----- SOURCE -----
Yet despite the constant stream of reports from both paid journalists, and Egyptian demonstrators, on the ground, either immediately, or later, verified in photos, video or witness statements, that first exposed and consistently reaffirmed the truth of today’s events; the reporting of major news channels has, throughout the day, become more and more a passive journalism of the uncertain.
For those concerned with the neo-liberal co-option of the Egyptian revolution into US backed colonising-by-‘democracy’, this could be seen to ring as a sinister and depressing warning shot.
The consistent and self-perpetuating use of the non-committal, de-legitimising language of ‘alleged’, ‘claimed’, ‘supposed’, echoes around the major media outlets, creating a cacophony of subjective information chaos in which nothing is allowed to stand as irrefutable fact, other than the basic premise that there is violence in Egypt, and all of that violence is of the same ilk, and inherently counter to change.
These ideas and their supporting rhetoric provide fertile ground for the wading in of imperial power. It is exactly the mainstream and corporate media’s inability, or unwillingness, to distinguish between conflict and repression, to identify power and what it looks like when it manifests itself, that breeds the confusion, insecurity and eventual apathy that allow all this century’s wars, occupations and state-led injustices to proceed unquestioned, as so much background noise.
----- DATASET ROWS -----
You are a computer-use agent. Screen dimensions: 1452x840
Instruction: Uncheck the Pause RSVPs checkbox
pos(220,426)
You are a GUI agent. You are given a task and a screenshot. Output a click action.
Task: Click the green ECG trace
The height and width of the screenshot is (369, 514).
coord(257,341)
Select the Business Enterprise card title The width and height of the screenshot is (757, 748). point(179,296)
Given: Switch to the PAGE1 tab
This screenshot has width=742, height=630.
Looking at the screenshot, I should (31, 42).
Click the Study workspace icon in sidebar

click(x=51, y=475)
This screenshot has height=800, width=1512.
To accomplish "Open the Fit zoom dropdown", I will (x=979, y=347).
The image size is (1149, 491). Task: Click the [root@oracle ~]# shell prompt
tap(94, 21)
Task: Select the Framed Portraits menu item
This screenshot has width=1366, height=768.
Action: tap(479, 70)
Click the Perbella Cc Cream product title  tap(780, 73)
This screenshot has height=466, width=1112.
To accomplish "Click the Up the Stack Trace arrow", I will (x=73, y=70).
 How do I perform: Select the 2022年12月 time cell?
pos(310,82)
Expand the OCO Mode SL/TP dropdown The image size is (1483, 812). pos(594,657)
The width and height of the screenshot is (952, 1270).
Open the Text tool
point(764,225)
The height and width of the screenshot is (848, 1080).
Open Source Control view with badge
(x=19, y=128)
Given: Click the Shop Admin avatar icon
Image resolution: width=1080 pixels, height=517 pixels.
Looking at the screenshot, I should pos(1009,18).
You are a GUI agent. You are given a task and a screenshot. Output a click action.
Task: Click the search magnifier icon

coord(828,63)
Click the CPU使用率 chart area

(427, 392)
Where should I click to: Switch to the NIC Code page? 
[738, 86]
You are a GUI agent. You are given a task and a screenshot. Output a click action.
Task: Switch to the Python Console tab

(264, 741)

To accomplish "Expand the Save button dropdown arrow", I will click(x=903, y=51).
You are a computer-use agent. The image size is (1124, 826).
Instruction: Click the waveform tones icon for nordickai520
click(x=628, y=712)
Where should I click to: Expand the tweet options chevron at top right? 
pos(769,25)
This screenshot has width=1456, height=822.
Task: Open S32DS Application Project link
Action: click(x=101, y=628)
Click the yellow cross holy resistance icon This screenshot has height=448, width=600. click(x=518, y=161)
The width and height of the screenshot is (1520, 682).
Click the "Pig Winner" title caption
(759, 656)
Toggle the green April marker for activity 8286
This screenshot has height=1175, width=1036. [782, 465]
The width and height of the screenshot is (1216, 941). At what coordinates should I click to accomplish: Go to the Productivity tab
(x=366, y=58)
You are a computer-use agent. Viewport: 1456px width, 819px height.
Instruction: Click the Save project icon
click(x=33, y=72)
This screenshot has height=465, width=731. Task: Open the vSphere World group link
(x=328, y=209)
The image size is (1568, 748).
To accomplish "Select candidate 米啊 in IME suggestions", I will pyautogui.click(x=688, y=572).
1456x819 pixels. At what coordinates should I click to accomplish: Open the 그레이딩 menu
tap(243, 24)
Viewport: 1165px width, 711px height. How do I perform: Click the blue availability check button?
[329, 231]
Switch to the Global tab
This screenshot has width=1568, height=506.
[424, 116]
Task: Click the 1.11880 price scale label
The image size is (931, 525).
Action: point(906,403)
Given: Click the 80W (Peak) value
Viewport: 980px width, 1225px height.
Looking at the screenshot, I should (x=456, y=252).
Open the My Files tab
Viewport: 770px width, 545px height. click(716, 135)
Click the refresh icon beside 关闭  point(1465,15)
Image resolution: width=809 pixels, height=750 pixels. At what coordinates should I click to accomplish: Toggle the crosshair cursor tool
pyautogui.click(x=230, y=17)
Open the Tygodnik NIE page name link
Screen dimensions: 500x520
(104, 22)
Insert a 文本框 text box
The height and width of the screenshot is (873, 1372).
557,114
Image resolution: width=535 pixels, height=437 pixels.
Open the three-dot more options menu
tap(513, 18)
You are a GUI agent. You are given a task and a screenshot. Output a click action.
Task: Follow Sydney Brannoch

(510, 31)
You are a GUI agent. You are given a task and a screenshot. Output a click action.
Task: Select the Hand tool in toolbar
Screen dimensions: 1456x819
-----
> **SHORT TASK 1**
Do these statements agree with the passage on media coverage of Egypt? Answer yes or no for each, quoting the words of the passage that decide it. (a) The reporting of major news channels grew steadily more uncertain over the day. (b) The mainstream media clearly distinguish between conflict and repression. (c) None of the reports from the ground were ever verified.
> **SHORT TASK 2**
Please carry on the passage on media coverage of Egypt from the point where it stops.
The listing has nothing to do with the passage on media coverage of Egypt.

> **TASK OUTPUT 1**
(a) Yes: "the reporting of major news channels has, throughout the day, become more and more a passive journalism of the uncertain."
(b) No: "the mainstream and corporate media’s inability, or unwillingness, to distinguish between conflict and repression"
(c) No: "either immediately, or later, verified in photos, video or witness statements"

> **TASK OUTPUT 2**
As the US toys with cutting off aid, and the World Bank muses aloud over its role in the new Egypt, this form of reporting creates ideal conditions for any actions or decisions that can be heralded as a return to calm, to order, to stability; the very confusion of the reporting taken as a reflection of similar confusion on the ground. Because in the eyes and ears of the mainstream media, and those watching it, this is no longer a revolution. It is a ‘volatile’, ‘increasingly tense’, ‘disorderly’ situation, one that can be dispensed with immediately by a return to order and ‘stability’ in whatever form.
This ensures, even unwittingly, that the uprising is no longer afforded the political legitimacy that would define attacks against it, particularly by the state, as repressive, counter-revolutionary violence. The repressions that led to the need to rise up in the first place are no longer important, indeed even mentioned, in the face of violence that is still being claimed as the Egyptian against Egyptian civil war-precursor of a country that cannot look after itself; so who cares if the ‘solution’ to the violence in the streets tonight is undemocratic, repressive, everything that Egypt’s people are fighting against? That is now a secondary issue.
And in orchestrating this situation, the Mubarak regime, and indeed any who would seek to follow him in his repressive exploitation of Egypt, has the world exactly where it wants them; detachedly describing a situation that is about politics, but has been completely depoliticised.
Today, Al Jazeera English stands as a shining example of this; even managing to ignore the content of its own footage in generating its analysis. Throughout the day, the channel provided reasonably events-based, realtime rolling news coverage. (Odd readings of the situation did included the channel’s incredulousness at the army’s inaction over the violence breaking out in Tahrir Sq, despite its own information suggesting that the army had made a very conscious and active decision to let several separate waves of the Mubarak mob enter the square in the first place). Once digested into ‘The News’, however, events that AJE itself had earlier been reporting were either ignored, or awkwardly wedged into an analysis couched in the neoliberal semantics of equal conflict, of order and disorder, of egalitarian ‘clashes’ between groups.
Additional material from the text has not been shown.